■ Task item ■
Of the lines listed below, return exactly those that run from the line containing "This screenshot has width=704, height=492." through the line containing "Switch to the Worked Days & Inputs tab", both included.

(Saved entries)
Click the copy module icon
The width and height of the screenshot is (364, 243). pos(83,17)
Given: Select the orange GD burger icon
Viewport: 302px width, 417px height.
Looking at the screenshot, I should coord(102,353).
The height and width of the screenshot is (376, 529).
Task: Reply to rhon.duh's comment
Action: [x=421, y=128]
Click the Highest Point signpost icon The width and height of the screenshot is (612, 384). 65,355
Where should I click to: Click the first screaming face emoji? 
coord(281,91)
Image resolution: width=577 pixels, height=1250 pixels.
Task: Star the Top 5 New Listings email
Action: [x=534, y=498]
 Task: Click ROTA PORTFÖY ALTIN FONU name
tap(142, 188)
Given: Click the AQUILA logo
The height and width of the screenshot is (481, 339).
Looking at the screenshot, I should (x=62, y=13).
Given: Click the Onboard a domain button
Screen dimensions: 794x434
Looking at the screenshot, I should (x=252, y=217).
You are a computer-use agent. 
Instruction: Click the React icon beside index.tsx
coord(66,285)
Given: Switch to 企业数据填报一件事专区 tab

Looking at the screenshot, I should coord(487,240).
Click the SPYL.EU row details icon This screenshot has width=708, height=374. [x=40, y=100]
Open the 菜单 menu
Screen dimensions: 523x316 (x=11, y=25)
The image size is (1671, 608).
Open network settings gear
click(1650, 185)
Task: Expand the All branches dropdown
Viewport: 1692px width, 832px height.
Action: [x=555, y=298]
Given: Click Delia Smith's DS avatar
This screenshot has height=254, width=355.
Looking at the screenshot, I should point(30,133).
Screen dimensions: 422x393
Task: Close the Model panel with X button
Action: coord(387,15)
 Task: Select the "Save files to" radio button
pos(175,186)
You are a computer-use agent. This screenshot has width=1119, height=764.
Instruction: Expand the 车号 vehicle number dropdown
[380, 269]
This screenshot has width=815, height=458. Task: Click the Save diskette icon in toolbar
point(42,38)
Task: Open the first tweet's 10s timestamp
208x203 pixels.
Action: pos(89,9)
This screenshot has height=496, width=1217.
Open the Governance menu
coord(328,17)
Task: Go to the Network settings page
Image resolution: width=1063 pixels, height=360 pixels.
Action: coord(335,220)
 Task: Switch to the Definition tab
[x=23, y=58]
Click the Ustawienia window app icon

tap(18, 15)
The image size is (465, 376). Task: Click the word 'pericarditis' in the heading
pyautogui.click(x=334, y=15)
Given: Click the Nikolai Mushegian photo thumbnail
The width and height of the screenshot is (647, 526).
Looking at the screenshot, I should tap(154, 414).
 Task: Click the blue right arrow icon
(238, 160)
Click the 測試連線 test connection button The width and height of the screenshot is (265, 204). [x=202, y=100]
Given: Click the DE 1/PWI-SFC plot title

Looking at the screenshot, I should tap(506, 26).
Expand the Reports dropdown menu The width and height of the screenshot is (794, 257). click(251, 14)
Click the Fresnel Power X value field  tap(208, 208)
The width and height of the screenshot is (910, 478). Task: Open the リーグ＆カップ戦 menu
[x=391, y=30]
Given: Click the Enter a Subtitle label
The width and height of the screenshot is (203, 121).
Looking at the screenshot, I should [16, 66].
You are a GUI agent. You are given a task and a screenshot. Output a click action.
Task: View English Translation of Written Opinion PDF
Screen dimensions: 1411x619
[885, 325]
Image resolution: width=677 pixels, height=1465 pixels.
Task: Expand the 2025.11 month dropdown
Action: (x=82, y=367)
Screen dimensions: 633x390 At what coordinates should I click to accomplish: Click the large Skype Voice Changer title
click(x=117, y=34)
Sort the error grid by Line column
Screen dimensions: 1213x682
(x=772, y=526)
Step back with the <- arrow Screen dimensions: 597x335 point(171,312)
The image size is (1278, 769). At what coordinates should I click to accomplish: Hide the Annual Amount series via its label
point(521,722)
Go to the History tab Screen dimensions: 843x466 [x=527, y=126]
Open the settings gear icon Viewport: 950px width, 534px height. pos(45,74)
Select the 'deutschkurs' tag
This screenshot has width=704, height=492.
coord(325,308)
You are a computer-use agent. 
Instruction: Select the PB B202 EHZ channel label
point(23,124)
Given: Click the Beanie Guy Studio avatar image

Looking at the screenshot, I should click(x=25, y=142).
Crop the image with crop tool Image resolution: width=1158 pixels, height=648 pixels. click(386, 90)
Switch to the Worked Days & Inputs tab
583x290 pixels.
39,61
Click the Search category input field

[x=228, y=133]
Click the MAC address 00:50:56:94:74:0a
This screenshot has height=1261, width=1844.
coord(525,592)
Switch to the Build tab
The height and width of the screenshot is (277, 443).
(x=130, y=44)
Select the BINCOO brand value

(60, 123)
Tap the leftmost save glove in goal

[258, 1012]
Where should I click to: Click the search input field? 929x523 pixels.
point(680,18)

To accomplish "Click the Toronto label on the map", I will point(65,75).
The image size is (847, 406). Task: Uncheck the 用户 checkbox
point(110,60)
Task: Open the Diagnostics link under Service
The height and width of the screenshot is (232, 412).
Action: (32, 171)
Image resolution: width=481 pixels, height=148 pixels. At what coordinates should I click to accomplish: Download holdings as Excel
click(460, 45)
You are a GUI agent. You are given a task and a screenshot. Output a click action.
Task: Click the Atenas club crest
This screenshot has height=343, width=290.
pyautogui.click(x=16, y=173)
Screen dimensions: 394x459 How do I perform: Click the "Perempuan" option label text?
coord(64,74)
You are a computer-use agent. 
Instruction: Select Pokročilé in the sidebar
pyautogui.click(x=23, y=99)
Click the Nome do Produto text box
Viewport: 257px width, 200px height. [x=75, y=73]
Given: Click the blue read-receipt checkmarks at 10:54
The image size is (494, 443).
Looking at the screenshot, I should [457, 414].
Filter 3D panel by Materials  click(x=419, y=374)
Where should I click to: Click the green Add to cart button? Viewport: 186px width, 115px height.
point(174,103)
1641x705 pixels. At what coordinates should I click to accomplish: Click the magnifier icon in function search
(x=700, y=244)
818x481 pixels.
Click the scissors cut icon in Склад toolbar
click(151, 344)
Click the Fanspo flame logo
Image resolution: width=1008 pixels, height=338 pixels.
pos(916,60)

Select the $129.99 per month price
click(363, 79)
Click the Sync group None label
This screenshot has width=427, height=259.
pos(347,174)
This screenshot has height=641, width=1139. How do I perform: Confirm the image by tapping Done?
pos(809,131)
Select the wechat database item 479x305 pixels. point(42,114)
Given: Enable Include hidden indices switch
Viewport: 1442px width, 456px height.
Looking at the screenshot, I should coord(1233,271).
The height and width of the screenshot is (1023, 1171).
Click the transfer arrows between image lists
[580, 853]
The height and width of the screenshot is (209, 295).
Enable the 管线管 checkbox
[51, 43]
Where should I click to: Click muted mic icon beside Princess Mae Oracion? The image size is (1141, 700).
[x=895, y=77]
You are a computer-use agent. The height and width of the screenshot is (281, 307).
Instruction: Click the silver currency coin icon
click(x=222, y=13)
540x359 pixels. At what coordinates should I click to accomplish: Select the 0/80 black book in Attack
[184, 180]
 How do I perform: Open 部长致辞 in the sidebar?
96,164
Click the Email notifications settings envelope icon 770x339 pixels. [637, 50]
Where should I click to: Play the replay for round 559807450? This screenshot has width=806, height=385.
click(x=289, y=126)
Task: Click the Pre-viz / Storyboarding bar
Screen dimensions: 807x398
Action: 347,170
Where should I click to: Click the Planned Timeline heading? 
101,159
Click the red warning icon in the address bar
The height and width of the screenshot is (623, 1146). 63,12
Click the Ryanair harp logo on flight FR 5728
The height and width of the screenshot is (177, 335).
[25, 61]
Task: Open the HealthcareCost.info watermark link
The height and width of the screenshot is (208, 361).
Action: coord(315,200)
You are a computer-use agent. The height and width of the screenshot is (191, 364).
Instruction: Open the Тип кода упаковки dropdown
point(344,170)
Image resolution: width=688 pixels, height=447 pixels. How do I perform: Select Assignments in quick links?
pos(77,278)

■ Expected answer ■
This screenshot has width=704, height=492.
coord(325,308)
You are a computer-use agent. 
Instruction: Select the PB B202 EHZ channel label
point(23,124)
Given: Click the Beanie Guy Studio avatar image

Looking at the screenshot, I should click(x=25, y=142).
Crop the image with crop tool Image resolution: width=1158 pixels, height=648 pixels. click(386, 90)
Switch to the Worked Days & Inputs tab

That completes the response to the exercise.